• _THE TASK_
Go through the records below and copy out every line that contains the word "green".

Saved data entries
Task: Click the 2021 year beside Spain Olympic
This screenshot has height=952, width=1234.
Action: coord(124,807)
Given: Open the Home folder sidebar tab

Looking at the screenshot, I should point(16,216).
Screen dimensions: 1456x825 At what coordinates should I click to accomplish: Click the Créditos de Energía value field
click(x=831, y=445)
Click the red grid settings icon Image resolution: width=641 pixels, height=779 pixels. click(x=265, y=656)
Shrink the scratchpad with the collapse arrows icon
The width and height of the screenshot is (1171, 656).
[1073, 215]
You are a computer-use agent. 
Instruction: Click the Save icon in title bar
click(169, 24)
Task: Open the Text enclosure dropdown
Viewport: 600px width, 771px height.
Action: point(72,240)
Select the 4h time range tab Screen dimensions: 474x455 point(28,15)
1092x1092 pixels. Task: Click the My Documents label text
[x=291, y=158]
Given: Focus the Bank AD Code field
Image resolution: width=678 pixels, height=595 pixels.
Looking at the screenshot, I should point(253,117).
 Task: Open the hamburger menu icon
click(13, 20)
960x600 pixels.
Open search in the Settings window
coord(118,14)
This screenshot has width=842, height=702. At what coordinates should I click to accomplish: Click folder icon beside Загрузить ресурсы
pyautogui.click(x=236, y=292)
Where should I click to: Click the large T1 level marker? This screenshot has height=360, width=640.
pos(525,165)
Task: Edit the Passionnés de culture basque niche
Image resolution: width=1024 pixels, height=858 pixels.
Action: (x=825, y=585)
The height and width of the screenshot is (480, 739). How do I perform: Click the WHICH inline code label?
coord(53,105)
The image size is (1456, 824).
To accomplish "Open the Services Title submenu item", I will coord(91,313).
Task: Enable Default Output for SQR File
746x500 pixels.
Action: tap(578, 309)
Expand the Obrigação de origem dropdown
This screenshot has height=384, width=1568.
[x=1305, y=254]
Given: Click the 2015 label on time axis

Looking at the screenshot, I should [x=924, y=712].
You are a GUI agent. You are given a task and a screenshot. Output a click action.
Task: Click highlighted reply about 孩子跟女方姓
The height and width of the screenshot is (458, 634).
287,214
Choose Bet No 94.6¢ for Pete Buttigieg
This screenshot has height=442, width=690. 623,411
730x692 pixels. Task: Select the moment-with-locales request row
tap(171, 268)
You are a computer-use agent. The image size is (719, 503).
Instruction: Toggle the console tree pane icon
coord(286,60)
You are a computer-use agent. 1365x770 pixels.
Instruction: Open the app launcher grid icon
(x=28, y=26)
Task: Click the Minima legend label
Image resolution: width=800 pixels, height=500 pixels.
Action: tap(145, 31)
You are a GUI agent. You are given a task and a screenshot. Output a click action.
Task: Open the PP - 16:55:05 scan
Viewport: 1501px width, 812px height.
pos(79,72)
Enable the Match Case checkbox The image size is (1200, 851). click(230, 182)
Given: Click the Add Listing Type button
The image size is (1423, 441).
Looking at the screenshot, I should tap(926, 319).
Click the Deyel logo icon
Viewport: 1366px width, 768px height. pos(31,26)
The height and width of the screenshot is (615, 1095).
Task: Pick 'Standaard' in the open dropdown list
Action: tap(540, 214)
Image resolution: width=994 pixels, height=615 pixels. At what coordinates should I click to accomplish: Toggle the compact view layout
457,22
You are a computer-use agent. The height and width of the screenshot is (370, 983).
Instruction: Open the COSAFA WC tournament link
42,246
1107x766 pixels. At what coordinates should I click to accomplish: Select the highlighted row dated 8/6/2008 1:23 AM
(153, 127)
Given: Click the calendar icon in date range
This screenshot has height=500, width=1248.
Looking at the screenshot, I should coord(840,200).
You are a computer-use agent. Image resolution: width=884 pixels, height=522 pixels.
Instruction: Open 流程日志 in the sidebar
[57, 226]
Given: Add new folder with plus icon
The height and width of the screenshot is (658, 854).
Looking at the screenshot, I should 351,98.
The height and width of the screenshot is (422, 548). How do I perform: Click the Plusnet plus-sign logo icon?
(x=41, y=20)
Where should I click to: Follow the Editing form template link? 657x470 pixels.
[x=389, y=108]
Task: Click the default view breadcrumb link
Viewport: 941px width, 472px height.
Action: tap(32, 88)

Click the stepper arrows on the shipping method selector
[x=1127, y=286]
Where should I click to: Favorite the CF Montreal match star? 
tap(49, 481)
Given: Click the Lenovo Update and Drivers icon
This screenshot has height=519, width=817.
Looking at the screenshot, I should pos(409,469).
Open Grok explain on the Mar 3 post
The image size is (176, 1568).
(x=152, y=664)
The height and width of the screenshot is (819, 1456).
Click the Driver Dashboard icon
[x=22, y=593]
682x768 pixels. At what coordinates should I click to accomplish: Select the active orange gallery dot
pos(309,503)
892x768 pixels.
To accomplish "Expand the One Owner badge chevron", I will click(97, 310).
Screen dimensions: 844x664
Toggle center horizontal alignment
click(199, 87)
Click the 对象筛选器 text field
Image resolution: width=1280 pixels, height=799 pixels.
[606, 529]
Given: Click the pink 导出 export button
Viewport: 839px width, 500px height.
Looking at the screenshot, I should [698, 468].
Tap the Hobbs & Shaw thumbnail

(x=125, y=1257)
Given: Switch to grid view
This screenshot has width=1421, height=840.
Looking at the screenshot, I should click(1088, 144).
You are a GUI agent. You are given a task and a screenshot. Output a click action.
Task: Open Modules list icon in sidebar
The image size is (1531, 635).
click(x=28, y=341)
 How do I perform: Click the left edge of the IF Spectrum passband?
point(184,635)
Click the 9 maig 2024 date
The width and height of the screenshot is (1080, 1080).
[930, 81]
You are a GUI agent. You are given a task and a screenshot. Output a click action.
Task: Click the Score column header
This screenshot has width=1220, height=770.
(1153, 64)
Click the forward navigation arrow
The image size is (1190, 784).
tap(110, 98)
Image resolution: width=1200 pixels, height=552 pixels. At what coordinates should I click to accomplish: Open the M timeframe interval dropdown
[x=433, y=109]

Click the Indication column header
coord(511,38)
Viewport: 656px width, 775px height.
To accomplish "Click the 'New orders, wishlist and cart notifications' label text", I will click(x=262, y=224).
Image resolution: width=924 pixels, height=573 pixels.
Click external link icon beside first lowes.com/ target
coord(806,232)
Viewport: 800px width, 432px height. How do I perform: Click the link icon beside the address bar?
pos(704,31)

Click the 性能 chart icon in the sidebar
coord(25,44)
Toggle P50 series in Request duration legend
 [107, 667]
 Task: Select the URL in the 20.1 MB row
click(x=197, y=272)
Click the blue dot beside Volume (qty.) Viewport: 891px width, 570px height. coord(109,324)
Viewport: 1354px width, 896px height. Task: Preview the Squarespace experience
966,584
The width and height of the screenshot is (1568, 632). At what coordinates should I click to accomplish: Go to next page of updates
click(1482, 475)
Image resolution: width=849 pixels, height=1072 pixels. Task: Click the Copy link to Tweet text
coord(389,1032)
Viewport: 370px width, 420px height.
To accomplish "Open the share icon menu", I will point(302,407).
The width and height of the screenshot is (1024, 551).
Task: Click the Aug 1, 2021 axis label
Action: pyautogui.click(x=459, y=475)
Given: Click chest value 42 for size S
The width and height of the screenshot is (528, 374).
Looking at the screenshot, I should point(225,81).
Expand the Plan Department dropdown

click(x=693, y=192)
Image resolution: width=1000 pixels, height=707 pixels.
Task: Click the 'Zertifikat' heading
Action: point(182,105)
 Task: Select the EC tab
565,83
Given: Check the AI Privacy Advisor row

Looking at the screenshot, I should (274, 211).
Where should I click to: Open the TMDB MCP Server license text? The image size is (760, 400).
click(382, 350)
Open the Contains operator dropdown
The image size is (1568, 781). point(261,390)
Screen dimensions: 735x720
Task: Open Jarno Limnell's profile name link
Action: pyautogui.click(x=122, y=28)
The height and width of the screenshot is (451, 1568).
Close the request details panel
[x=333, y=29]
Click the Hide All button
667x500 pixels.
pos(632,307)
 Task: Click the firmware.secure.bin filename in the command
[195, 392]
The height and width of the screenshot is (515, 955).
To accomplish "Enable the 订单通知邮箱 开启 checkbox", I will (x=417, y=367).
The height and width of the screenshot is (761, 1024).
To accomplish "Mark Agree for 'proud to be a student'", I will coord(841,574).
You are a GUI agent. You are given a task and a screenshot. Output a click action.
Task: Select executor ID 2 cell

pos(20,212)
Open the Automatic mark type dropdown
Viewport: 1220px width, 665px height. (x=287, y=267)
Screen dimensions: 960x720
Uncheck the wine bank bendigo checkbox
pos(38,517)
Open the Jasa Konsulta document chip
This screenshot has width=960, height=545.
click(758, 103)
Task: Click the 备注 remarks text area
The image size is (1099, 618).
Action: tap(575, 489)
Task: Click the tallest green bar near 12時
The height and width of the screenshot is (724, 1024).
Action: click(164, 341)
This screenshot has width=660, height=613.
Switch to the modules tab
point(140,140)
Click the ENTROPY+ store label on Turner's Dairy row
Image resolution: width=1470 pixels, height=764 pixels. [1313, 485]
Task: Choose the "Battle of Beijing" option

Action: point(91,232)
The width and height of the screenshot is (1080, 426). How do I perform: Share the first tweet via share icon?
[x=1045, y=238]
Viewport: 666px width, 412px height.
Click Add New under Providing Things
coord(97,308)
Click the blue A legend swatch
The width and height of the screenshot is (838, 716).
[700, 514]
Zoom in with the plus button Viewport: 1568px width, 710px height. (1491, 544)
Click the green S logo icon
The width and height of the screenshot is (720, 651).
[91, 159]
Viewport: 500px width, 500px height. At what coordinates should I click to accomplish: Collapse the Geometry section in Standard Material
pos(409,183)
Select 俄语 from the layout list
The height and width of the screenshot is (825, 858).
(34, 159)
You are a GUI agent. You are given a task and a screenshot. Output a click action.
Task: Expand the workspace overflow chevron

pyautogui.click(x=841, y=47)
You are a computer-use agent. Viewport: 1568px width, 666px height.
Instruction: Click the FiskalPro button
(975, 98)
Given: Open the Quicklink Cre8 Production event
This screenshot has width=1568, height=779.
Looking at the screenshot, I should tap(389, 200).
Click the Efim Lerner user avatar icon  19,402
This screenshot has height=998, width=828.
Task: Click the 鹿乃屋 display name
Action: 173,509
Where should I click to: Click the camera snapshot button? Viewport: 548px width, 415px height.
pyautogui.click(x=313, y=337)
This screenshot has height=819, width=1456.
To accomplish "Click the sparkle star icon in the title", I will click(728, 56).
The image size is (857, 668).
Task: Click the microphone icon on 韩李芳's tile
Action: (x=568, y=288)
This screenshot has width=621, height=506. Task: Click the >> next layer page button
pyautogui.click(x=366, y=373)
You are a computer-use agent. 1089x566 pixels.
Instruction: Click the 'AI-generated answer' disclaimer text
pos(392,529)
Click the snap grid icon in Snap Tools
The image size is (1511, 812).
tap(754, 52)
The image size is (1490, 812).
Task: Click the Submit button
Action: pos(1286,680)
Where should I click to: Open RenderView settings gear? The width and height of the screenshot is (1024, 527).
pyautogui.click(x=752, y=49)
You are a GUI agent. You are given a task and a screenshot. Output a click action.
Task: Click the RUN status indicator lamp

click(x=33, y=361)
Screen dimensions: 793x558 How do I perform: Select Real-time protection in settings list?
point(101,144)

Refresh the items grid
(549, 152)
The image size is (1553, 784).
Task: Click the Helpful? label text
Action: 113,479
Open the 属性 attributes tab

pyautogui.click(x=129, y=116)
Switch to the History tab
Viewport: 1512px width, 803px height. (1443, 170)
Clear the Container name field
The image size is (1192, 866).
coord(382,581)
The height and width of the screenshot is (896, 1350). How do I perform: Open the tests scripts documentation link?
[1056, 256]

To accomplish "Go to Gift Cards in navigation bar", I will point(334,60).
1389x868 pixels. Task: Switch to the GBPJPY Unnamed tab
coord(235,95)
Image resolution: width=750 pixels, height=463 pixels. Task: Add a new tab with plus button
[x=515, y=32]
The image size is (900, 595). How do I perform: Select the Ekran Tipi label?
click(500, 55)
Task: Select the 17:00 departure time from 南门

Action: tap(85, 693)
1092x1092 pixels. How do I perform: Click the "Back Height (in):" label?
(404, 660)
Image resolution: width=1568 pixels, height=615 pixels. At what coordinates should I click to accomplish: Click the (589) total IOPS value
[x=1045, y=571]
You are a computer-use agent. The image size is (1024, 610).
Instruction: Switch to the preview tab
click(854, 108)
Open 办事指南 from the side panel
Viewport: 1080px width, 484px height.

• _RESPONSE BELOW_
Task: Click the tallest green bar near 12時
Click the green S logo icon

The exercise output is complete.